## TASK GOAL
Which lines in the entries below contain the string "tweet"? Show each of them in full.

========================================

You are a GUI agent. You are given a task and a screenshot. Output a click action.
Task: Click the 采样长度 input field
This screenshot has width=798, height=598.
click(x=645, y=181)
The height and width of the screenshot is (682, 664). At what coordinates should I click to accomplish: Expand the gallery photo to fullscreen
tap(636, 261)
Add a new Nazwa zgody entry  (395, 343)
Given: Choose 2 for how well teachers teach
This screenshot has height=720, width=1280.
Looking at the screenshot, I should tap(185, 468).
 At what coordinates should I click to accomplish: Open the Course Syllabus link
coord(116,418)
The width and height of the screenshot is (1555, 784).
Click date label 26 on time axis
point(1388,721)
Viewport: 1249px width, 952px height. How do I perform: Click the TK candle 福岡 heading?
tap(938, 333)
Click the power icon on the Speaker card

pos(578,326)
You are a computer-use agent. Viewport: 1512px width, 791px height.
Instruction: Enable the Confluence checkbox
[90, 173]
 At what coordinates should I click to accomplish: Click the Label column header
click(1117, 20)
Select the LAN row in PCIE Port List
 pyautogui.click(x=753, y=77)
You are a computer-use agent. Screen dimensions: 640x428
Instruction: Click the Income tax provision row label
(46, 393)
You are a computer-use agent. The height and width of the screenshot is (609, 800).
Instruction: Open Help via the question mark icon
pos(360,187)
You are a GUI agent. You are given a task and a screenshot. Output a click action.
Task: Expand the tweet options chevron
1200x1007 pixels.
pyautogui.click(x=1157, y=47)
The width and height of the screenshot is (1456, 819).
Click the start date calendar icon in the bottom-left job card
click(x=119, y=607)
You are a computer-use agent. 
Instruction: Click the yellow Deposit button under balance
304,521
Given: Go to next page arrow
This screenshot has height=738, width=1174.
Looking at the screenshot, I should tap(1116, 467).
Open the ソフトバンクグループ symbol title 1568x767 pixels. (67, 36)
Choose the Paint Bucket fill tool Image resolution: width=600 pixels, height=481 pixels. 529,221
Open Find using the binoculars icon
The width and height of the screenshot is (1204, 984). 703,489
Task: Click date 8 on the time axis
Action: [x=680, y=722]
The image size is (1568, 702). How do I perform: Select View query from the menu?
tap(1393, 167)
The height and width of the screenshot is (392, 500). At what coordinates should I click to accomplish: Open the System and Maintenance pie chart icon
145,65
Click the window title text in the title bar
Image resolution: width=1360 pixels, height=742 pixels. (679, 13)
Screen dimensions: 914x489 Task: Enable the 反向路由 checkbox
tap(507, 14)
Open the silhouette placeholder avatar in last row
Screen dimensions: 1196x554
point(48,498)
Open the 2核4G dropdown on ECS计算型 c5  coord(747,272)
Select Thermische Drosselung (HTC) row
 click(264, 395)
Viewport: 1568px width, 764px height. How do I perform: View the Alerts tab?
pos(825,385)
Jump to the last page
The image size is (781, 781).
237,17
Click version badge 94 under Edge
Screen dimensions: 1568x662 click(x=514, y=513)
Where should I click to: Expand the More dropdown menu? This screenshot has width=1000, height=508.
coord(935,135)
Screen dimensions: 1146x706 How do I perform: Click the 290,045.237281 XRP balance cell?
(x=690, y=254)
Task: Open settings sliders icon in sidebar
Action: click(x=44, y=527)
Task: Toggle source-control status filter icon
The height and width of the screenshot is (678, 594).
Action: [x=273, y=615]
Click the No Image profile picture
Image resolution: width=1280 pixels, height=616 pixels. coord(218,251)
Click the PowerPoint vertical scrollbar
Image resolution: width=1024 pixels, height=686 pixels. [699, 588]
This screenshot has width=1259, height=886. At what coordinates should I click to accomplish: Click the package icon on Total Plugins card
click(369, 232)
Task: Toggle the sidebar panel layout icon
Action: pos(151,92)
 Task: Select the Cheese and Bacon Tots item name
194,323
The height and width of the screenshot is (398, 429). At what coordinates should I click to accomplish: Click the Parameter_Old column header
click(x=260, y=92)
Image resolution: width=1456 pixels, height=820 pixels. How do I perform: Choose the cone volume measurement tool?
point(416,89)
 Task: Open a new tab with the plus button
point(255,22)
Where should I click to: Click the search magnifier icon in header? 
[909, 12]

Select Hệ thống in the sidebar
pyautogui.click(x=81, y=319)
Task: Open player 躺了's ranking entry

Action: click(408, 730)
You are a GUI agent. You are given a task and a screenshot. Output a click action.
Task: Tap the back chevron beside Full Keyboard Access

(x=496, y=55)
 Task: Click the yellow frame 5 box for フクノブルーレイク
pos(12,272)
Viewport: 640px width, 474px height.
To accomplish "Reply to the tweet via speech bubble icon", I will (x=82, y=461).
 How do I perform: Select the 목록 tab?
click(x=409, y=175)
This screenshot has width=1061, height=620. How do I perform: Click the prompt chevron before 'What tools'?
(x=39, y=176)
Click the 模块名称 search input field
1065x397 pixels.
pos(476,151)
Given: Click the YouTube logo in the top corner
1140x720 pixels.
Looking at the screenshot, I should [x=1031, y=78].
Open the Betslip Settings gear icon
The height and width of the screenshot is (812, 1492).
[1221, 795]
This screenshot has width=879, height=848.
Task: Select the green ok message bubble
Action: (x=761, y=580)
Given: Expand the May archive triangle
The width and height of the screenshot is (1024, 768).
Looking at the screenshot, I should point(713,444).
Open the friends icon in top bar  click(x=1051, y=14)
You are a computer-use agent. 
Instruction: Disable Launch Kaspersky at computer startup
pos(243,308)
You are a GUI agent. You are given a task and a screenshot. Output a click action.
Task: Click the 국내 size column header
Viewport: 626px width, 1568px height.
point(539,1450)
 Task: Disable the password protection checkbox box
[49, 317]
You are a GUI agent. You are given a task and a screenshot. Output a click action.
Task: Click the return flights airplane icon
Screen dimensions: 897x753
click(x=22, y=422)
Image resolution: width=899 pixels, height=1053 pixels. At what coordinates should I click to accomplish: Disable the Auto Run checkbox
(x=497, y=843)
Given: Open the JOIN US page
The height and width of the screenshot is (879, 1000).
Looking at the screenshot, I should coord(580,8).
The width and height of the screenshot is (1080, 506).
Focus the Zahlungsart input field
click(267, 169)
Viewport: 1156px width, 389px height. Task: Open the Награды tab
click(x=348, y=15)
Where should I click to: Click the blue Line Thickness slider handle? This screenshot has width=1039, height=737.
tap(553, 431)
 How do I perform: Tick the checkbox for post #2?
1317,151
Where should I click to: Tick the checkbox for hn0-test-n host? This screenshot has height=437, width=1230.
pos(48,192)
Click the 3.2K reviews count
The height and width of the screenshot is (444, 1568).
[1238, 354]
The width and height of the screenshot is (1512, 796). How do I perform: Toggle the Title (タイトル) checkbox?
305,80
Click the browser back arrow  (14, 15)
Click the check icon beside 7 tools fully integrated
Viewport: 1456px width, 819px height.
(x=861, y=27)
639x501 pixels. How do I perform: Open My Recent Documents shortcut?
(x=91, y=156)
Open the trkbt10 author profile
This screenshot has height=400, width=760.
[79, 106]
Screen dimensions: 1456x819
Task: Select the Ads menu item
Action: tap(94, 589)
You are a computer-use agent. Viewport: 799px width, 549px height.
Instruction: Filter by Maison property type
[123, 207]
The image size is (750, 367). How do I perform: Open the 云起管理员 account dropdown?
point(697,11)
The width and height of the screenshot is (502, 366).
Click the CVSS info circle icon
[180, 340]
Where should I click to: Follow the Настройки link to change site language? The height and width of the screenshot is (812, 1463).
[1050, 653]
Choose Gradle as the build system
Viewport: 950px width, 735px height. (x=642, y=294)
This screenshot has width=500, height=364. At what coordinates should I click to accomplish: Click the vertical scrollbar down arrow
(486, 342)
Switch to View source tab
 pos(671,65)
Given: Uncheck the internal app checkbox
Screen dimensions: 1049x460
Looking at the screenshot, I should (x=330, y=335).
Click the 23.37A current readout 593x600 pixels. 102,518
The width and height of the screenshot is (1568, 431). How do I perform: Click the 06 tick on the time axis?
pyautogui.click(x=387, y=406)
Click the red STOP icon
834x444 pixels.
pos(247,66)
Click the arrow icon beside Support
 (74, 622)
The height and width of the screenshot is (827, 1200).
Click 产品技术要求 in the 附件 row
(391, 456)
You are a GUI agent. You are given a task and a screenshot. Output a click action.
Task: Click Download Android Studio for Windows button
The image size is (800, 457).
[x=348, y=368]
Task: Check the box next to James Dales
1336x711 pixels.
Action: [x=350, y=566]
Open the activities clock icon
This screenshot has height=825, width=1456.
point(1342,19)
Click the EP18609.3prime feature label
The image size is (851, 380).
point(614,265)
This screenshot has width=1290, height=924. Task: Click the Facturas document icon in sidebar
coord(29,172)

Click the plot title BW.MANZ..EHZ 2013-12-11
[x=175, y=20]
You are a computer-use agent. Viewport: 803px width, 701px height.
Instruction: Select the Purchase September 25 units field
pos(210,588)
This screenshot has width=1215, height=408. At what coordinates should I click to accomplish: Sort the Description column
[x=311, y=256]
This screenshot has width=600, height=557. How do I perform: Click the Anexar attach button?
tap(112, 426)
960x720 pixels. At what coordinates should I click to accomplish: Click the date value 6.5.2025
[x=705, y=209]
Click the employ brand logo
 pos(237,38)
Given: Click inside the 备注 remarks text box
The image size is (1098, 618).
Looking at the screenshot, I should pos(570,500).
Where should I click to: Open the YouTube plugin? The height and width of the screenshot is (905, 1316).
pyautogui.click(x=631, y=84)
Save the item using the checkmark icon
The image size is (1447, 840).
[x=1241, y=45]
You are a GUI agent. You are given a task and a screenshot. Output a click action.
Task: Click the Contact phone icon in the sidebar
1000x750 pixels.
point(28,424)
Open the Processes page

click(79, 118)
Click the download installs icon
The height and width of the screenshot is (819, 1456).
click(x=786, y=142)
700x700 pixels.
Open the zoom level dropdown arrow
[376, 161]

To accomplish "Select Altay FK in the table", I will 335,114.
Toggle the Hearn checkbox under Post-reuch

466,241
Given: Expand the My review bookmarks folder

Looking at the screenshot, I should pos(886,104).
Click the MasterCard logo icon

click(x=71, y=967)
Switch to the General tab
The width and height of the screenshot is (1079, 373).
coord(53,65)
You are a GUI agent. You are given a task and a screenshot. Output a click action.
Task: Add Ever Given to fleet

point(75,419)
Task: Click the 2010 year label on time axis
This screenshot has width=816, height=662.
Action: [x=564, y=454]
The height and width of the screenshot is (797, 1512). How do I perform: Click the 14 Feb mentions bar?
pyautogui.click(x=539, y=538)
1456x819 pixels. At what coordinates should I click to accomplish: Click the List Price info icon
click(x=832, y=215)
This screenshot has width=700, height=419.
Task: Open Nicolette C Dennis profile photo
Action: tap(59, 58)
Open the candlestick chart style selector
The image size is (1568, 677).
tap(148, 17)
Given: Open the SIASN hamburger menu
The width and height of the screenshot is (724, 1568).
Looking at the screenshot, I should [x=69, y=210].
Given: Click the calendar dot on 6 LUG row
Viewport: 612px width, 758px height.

========================================

## TASK RESPONSE
Task: Expand the tweet options chevron
To accomplish "Reply to the tweet via speech bubble icon", I will (x=82, y=461).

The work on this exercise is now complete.